THE TASK → Say how many lines in the following data hold the word "Switch". Write nothing but that number.

[Data extracted from a collection]
□ □ □ □ □ □ □
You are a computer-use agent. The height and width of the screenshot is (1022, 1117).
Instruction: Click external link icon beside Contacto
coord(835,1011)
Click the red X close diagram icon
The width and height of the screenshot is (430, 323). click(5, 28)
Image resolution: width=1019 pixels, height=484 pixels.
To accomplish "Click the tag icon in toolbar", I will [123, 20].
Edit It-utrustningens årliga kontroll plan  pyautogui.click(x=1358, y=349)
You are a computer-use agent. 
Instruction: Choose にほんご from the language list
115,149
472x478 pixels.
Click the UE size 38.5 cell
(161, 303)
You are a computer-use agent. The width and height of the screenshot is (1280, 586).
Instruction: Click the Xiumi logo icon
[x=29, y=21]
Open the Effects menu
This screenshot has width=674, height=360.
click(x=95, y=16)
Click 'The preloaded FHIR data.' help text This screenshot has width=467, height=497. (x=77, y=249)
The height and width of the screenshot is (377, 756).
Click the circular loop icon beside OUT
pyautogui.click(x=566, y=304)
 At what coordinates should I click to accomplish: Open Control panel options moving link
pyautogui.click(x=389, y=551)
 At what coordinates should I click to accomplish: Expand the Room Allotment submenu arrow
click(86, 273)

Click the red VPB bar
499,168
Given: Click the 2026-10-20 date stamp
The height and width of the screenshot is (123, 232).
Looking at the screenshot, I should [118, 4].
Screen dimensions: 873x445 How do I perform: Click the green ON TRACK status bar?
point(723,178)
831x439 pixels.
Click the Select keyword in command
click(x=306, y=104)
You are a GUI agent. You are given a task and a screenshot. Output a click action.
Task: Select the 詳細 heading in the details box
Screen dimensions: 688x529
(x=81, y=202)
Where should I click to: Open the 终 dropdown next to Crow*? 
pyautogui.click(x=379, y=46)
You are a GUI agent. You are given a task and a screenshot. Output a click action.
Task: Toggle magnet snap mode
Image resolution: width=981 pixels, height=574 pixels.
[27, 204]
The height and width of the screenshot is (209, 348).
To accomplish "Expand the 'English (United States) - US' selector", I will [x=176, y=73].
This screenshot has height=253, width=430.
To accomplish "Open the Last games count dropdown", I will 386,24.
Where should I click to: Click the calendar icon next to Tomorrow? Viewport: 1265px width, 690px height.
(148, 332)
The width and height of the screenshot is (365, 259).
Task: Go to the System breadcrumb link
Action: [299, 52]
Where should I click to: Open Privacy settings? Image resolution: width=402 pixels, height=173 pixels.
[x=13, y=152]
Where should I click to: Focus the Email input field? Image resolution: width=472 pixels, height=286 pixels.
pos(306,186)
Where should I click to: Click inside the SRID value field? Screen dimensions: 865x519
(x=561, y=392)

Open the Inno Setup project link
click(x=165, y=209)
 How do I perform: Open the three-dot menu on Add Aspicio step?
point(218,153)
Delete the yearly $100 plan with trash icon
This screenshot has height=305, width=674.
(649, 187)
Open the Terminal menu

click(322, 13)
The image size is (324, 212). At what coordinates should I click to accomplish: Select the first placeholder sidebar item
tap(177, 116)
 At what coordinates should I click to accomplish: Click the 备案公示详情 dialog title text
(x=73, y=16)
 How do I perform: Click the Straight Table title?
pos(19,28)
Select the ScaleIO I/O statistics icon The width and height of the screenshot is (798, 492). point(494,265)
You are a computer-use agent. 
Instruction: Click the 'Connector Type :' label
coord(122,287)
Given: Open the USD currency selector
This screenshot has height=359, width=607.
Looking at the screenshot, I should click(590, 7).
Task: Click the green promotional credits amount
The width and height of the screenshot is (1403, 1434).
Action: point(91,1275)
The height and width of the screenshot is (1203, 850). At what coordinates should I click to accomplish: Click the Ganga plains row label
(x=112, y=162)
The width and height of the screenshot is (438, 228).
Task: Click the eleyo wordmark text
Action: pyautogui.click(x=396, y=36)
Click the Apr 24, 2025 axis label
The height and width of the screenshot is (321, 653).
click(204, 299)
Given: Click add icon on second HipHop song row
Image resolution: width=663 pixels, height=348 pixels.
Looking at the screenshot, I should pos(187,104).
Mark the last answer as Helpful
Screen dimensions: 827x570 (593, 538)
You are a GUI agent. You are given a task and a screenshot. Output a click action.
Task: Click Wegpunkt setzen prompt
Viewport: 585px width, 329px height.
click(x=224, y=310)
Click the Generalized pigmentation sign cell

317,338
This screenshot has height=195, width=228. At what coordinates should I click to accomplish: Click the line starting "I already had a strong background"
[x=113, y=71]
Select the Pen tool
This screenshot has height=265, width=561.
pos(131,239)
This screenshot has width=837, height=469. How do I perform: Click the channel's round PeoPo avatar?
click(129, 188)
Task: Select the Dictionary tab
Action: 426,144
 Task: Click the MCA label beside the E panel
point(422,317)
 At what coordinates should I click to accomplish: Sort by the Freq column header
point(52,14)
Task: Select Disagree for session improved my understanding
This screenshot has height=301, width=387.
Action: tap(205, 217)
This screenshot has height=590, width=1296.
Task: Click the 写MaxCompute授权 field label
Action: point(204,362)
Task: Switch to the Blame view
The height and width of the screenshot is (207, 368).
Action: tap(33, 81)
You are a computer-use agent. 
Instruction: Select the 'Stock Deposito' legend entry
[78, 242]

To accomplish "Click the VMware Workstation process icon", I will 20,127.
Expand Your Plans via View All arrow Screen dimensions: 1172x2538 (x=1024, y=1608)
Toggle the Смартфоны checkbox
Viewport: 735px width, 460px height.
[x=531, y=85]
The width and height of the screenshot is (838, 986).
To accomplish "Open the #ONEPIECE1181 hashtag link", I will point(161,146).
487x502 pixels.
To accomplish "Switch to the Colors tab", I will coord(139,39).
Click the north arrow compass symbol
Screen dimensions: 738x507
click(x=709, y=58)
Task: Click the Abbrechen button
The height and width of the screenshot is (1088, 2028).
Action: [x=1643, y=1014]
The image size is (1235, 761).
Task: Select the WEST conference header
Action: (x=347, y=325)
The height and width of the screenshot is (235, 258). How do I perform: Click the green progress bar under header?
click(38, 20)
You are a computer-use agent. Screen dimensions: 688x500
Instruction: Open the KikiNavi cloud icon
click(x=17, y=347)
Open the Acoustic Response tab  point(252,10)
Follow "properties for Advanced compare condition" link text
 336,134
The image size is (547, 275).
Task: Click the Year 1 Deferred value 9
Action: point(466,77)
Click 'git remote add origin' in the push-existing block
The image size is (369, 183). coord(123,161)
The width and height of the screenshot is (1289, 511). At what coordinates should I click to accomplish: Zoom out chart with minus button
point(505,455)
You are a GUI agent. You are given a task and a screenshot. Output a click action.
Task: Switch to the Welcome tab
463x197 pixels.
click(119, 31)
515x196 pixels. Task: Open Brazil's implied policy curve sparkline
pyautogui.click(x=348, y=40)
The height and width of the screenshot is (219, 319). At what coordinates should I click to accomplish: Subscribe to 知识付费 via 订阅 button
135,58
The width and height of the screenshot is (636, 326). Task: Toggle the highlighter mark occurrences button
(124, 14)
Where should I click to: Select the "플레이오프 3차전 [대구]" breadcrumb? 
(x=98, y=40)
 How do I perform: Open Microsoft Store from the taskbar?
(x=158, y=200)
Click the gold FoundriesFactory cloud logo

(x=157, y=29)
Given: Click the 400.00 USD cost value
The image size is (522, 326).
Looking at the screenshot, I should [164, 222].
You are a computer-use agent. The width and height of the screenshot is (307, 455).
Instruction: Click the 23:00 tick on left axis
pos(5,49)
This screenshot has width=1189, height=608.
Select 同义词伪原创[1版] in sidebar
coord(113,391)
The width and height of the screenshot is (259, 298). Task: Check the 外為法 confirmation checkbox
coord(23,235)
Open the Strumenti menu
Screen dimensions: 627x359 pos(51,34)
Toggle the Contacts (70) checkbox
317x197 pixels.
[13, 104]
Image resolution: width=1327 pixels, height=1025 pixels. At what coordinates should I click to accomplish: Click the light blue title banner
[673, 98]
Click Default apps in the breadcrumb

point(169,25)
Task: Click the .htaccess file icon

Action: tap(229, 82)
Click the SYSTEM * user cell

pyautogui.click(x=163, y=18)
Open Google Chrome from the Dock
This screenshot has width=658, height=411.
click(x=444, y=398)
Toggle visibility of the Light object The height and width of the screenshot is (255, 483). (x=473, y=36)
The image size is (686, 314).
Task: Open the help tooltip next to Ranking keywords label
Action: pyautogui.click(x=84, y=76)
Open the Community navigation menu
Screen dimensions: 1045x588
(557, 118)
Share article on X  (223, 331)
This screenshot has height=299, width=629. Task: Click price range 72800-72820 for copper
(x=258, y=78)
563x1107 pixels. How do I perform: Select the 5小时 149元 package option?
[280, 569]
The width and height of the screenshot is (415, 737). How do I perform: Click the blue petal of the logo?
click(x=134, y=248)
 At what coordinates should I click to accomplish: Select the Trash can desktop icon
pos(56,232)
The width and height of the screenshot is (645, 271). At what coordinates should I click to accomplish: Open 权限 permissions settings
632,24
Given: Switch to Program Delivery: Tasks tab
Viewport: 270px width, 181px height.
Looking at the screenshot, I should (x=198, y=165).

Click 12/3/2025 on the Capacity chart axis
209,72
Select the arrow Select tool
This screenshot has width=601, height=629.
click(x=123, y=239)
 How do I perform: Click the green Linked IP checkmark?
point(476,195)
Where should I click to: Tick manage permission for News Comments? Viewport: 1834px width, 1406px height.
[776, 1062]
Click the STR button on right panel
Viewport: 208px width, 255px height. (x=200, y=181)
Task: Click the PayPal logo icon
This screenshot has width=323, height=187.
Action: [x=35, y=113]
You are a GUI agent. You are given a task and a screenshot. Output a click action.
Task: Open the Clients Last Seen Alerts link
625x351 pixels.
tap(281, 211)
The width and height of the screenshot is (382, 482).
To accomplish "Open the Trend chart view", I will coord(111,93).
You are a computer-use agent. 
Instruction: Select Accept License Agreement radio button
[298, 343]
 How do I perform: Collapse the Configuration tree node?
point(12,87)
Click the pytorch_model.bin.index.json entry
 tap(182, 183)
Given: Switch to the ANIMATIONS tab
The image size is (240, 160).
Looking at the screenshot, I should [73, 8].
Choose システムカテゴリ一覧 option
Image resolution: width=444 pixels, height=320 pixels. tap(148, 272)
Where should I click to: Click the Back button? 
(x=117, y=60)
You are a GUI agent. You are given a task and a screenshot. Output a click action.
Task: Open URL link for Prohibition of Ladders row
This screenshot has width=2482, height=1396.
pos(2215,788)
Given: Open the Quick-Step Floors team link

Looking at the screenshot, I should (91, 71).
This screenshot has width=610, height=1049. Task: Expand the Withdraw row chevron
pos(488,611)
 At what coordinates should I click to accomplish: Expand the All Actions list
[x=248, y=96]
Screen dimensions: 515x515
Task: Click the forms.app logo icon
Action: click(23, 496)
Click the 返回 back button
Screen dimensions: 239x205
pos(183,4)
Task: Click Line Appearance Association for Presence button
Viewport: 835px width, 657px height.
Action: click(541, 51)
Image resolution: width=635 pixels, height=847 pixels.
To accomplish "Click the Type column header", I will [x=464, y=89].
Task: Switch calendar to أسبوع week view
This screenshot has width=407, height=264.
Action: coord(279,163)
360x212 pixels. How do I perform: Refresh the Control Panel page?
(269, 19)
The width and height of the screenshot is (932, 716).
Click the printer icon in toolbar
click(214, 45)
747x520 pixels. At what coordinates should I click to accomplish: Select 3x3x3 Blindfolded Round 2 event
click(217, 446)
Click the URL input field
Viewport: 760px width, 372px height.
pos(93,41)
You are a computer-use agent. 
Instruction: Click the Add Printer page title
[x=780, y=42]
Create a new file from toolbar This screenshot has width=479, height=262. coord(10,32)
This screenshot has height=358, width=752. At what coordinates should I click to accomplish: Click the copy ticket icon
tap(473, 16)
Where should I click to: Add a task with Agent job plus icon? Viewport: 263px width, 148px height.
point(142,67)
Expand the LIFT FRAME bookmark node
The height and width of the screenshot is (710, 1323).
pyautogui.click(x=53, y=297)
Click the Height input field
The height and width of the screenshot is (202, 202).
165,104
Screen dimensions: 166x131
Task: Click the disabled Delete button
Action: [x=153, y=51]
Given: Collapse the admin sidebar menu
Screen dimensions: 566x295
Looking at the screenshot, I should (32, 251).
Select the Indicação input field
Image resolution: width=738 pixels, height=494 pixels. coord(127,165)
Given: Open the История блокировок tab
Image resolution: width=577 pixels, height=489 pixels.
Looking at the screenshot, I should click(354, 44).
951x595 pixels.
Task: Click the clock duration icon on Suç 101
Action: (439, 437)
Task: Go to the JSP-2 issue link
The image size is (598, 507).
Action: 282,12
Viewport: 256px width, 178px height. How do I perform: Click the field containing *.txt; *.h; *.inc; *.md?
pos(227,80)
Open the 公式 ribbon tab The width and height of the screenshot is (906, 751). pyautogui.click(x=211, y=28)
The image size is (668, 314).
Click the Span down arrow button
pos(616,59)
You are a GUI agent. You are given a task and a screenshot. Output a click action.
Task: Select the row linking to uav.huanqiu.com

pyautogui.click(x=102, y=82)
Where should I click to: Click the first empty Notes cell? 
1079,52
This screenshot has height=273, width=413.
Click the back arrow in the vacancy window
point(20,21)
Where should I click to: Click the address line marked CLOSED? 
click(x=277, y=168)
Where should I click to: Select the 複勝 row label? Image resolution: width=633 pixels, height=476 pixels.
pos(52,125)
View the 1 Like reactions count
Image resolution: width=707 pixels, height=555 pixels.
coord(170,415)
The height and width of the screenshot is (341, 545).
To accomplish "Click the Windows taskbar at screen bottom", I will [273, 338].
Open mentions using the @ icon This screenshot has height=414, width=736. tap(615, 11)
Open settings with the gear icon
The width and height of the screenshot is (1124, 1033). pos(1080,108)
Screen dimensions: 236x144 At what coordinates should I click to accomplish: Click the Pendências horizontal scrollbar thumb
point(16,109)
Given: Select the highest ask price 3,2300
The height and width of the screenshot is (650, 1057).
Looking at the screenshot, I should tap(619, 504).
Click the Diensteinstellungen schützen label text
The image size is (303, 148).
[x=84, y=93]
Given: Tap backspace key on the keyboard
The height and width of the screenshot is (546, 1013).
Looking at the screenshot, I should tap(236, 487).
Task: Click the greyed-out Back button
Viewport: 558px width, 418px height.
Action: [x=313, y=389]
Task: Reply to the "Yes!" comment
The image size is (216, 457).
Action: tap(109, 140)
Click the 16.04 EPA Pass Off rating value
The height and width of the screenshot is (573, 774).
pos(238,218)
□ □ □ □ □ □ □
RESPONSE FOR THIS EXERCISE → 6